Airport financial deal kept secret 'in public interest'
CHIEF Secretary Anson Chan Fang On-sang said yesterday the Government had to keep the latest financial proposal for the Chek Lap Kok airport secret to ensure an early agreement with China.
Despite being pressed by legislators to reveal the fourth financial package at yesterday's Legislative Council Finance Committee meeting, Mrs Chan said it was not in the public interest to disclose the package yet.
She said a new package had been handed to the Chinese side and the Government had pressed for a meeting with China to conclude an early deal.
Pro-China legislator Tam Yiu-chung said recent press reports contained details of the financing plan and queried whether it was the Government or Executive Councillors who had failed to heed the confidentiality rule.
Pointing out he did not support the Government's move to pump more funds into airport projects at this stage, Mr Tam asked whether such a move would dampen the chances of striking a deal with China.
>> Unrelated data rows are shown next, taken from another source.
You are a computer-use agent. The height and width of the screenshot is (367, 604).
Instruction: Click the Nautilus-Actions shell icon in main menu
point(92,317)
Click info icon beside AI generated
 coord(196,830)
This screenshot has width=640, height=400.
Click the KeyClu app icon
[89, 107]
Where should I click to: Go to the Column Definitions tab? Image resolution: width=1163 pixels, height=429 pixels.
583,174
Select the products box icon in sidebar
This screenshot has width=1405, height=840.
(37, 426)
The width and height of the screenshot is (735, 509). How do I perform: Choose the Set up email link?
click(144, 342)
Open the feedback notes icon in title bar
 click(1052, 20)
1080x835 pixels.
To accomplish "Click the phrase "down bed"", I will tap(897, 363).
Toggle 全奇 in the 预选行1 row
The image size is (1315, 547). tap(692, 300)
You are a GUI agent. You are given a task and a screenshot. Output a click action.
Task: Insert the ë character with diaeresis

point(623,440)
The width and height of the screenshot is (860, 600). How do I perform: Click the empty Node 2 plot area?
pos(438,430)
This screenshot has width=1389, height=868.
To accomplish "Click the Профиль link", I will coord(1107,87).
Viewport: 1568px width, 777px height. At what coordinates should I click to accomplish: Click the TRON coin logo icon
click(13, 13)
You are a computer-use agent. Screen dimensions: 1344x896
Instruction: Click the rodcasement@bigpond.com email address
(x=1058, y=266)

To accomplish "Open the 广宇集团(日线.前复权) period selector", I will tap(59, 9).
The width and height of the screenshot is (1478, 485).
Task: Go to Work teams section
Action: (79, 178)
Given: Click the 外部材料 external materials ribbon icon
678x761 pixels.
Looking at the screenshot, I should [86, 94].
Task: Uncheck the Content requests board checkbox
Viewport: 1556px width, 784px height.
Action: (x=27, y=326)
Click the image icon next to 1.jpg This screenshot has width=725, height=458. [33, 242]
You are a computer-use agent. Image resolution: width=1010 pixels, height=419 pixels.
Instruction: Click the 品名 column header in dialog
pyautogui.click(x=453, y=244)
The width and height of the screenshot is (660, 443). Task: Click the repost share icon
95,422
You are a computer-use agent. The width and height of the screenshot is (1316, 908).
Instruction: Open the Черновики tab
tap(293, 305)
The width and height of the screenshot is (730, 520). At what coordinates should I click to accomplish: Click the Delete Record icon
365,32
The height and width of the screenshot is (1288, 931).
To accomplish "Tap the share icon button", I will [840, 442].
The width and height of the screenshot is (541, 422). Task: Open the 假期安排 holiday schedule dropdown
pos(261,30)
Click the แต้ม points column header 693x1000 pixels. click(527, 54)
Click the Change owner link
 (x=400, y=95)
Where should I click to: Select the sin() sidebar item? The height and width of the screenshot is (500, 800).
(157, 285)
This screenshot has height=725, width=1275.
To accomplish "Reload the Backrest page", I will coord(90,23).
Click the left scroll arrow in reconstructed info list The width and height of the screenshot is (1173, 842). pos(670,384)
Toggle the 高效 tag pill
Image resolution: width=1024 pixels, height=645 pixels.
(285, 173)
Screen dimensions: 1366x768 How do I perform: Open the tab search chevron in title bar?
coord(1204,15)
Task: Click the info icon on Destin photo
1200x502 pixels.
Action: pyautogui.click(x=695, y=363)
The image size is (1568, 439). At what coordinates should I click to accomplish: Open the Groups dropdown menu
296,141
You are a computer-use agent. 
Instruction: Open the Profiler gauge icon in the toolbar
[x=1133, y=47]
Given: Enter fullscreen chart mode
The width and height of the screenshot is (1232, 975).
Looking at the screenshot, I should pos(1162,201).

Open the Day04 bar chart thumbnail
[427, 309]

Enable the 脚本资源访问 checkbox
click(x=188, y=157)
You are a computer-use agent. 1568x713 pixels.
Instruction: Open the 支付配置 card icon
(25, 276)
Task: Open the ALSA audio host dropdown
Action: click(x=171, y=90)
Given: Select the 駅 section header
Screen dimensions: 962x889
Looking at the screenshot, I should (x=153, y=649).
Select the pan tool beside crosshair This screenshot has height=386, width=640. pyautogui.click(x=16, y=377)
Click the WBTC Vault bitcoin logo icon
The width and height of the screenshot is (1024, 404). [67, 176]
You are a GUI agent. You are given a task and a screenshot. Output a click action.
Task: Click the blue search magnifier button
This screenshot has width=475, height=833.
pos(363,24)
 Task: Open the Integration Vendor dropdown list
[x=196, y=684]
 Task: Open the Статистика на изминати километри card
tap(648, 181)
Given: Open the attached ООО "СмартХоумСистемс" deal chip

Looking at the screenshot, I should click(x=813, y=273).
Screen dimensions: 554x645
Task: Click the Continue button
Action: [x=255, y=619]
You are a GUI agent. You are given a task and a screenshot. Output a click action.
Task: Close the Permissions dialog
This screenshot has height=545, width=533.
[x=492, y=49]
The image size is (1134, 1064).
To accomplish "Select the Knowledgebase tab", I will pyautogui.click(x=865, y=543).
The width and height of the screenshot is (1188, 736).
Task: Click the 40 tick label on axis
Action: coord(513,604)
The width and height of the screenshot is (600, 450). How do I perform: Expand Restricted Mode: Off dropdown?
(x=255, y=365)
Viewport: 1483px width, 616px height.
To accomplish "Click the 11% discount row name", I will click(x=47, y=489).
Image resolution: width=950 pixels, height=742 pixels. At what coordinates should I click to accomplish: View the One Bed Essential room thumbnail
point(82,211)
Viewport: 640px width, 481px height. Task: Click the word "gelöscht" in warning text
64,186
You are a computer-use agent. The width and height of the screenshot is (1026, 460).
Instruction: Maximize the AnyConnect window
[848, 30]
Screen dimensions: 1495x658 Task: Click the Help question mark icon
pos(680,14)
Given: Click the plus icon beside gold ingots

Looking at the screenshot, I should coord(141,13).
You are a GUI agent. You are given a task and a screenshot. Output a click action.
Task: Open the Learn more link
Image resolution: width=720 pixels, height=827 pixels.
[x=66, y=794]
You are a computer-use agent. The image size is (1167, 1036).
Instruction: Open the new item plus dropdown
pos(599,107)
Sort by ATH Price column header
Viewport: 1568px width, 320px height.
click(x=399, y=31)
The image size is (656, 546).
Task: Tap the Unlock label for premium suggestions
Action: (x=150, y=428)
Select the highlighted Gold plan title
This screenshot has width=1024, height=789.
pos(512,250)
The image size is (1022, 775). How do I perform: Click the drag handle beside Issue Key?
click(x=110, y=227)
But Mrs Chan said it was needed to avoid any delay, and none of the items needed consultation with China.
Apart from Mr Tam and Philip Wong Yu-hong, the Finance Committee voted for four funding proposals totalling $4.7 billion at 1997 prices relating to the airport core programme projects, including: $1.3 billion for the remaining works of the Lantau Fixed Crossing; $145 million for certain airport railway advance works; $1.9 billion to provide infrastructure for the Tung Chung phase I new town and the new airport; $1.4 billion for government facilities at the Chek Lap Kok airport.
Members pressed the Government to promise completing the Kowloon to Chek Lap Kok airport rail link by mid-1997 but the Government was unable to assure them.
Principal Assistant Secretary for Transport, Arthur Ng, would only say the Government hoped the section could be finished by June 1997 to coincide with the airport's opening.
He also failed to give a date beyond which the airport railway could not be completed as scheduled.
Meanwhile, legislators approved a funding proposal to allocate $6.8 billion as an initial capital injection to a sewage services trading fund to finance the construction of the high priority programme.